# Beginner TTF



## Bucky Webb (Feb 5, 2015)

I have made a couple of natural fork shooters and a couple of board cuts that were all OTT. I am interested in giving TTF shooting a try. Can anyone suggest a style or template for a good TTF for a beginner(in both shooting and making)?


----------



## jazz (May 15, 2012)

I suggest that you go to our Templates section and see if you like something.

jazz


----------



## Bucky Webb (Feb 5, 2015)

I've browsed through most of them. Was just wondering if any of the more experienced shooters could narrow them down for a beginner. I was thinking maybe the Pitbull or the Magpie Kestrel.


----------



## jazz (May 15, 2012)

I myself can not narrow them down because every SS shape does not sit well in every hand. What most people do here, I think, is that they have tried and they have in their collections not one but couple-few-many slingshots for various purposes. I myself, even today, after so many years do not have one but about 12 various slingshots, all functional, which I use from time to time: this month I prefer this one, that month I prefer that one, and so on.

I think that you will not know what you like until you try it.
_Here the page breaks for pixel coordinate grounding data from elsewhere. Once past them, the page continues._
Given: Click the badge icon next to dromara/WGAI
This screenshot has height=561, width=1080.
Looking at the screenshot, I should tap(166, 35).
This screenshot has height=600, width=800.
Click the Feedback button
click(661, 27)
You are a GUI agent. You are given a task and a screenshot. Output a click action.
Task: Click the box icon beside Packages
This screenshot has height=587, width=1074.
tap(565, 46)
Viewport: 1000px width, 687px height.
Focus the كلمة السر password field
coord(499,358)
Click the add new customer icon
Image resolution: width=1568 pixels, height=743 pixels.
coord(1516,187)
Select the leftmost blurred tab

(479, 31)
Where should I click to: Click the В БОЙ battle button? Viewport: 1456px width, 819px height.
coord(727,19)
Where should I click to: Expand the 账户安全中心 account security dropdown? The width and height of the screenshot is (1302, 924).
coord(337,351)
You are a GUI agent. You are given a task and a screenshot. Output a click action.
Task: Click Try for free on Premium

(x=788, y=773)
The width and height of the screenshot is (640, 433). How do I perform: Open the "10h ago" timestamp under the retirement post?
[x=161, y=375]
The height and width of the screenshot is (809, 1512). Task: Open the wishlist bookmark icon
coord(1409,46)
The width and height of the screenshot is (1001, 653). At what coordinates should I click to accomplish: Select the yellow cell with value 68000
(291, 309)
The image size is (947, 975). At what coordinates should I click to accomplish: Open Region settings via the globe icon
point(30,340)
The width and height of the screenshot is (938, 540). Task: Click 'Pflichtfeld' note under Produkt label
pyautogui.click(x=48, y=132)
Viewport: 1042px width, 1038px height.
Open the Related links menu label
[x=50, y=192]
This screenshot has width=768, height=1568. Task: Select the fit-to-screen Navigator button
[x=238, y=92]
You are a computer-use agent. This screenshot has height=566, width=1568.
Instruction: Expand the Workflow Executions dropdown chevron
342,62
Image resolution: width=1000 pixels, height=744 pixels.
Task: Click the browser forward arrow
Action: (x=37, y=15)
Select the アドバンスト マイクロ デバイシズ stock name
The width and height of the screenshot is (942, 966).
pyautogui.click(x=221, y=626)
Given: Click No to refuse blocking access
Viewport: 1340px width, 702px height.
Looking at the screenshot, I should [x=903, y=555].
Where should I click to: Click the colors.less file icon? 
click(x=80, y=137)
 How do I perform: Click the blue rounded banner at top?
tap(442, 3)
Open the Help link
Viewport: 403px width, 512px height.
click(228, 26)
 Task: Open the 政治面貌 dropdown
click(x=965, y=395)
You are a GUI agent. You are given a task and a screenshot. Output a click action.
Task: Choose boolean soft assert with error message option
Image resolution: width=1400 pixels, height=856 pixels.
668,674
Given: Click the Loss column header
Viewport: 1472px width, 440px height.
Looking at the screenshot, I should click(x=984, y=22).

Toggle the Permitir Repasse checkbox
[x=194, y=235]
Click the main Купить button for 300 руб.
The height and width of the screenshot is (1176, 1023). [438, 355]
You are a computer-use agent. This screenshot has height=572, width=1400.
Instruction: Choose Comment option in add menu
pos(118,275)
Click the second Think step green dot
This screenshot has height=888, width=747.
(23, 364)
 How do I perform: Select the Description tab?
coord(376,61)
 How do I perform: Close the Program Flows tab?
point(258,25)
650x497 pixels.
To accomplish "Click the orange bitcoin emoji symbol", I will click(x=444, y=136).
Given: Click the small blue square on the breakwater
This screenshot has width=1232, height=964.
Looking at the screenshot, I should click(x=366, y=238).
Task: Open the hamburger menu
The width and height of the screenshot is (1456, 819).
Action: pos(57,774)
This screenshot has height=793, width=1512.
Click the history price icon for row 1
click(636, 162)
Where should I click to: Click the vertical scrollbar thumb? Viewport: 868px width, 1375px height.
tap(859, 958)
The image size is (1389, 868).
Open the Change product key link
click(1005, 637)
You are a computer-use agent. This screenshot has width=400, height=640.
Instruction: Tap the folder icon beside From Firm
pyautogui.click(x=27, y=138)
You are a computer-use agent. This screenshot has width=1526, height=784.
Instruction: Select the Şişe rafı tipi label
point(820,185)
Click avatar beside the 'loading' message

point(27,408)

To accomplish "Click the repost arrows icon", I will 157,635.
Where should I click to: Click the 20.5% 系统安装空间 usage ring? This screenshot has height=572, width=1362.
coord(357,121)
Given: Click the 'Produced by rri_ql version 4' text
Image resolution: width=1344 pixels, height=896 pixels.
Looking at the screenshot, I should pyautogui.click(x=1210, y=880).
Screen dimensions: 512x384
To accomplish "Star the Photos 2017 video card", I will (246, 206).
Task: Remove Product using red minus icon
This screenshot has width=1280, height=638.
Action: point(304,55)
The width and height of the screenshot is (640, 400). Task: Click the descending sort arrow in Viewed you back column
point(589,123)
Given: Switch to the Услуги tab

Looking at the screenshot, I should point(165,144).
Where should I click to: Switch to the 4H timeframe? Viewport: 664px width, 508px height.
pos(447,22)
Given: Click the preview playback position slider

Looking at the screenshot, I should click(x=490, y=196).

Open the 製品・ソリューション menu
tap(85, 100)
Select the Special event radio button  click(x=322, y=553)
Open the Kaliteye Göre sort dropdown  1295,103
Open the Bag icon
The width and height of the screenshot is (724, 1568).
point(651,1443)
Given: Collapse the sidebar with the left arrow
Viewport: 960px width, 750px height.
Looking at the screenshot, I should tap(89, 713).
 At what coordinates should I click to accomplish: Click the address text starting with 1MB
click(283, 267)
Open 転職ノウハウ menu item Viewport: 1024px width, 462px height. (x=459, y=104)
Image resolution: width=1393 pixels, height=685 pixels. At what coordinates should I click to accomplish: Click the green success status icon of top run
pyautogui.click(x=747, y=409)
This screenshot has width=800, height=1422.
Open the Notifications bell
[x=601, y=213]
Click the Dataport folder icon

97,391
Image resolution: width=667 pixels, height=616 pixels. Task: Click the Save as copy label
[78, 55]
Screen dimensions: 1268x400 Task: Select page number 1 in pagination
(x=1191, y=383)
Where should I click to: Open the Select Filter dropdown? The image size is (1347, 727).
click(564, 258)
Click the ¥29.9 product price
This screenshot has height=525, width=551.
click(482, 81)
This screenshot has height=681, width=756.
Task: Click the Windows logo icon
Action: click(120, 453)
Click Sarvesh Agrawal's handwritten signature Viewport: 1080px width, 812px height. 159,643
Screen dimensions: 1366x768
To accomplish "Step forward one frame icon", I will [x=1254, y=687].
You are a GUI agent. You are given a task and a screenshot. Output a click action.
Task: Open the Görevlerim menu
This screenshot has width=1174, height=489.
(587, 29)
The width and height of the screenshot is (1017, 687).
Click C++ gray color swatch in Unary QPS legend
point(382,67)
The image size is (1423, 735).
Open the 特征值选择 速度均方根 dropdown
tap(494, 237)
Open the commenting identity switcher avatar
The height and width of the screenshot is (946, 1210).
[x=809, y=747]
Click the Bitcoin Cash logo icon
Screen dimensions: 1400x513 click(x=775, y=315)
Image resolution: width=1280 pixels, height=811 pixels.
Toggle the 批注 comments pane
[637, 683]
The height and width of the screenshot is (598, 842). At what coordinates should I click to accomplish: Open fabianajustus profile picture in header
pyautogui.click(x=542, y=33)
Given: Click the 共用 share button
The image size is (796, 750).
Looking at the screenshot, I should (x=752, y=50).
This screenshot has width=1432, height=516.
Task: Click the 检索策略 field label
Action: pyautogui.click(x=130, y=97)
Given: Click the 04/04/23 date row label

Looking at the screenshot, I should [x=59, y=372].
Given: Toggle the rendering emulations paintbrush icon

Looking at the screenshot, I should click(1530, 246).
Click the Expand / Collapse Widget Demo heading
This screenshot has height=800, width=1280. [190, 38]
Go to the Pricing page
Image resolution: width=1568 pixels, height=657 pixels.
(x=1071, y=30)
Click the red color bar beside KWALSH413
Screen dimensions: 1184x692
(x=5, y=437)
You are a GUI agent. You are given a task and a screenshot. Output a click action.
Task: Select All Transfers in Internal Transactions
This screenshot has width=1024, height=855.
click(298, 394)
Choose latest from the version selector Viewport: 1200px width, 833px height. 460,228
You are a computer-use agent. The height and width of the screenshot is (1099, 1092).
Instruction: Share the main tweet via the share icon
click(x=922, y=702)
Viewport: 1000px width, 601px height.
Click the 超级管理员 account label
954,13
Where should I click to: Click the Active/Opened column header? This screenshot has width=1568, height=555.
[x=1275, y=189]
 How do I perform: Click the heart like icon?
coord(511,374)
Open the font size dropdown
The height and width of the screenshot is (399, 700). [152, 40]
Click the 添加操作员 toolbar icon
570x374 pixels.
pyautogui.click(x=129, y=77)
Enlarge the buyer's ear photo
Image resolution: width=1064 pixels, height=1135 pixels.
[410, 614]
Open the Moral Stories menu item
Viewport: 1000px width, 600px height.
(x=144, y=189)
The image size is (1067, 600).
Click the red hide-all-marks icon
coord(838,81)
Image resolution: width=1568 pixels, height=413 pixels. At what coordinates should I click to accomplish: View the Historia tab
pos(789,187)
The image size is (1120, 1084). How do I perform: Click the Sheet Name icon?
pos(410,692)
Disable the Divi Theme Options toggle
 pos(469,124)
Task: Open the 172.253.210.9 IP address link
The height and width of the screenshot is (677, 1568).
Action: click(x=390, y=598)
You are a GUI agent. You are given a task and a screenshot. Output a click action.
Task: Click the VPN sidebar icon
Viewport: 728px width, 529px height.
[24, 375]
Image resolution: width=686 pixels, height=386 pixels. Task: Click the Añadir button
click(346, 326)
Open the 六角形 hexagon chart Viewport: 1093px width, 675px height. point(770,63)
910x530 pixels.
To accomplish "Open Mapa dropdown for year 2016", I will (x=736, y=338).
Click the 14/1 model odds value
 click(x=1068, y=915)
So, take your time and go for all of them, one by one. Yes, you can start with Pitbull, se how it works for you and then move on..

cheers,

jazz


----------



## tyrone8511 (May 2, 2014)

Well if you up to it maybe check out 1 of gamekeeper John's latest videos on making a natural TTF it's pretty basic but works a charm and will have you shooting TTF in no time


----------



## Byudzai (Aug 31, 2013)

I remember worrying too much about the frame shape/size/details in the beginning. it matters less than you think. the elements of shooting will all be nearly the same, so just pick something simple for now.


----------



## harpersgrace (Jan 28, 2010)

here's a link to a PDF for a real basic TTF, actually it's a WhamO Sportsman cant get much simpler.

https://drive.google.com/file/d/0B8FASCpEvRB3c0hSRFVfenlGMTA/view?pli=1


----------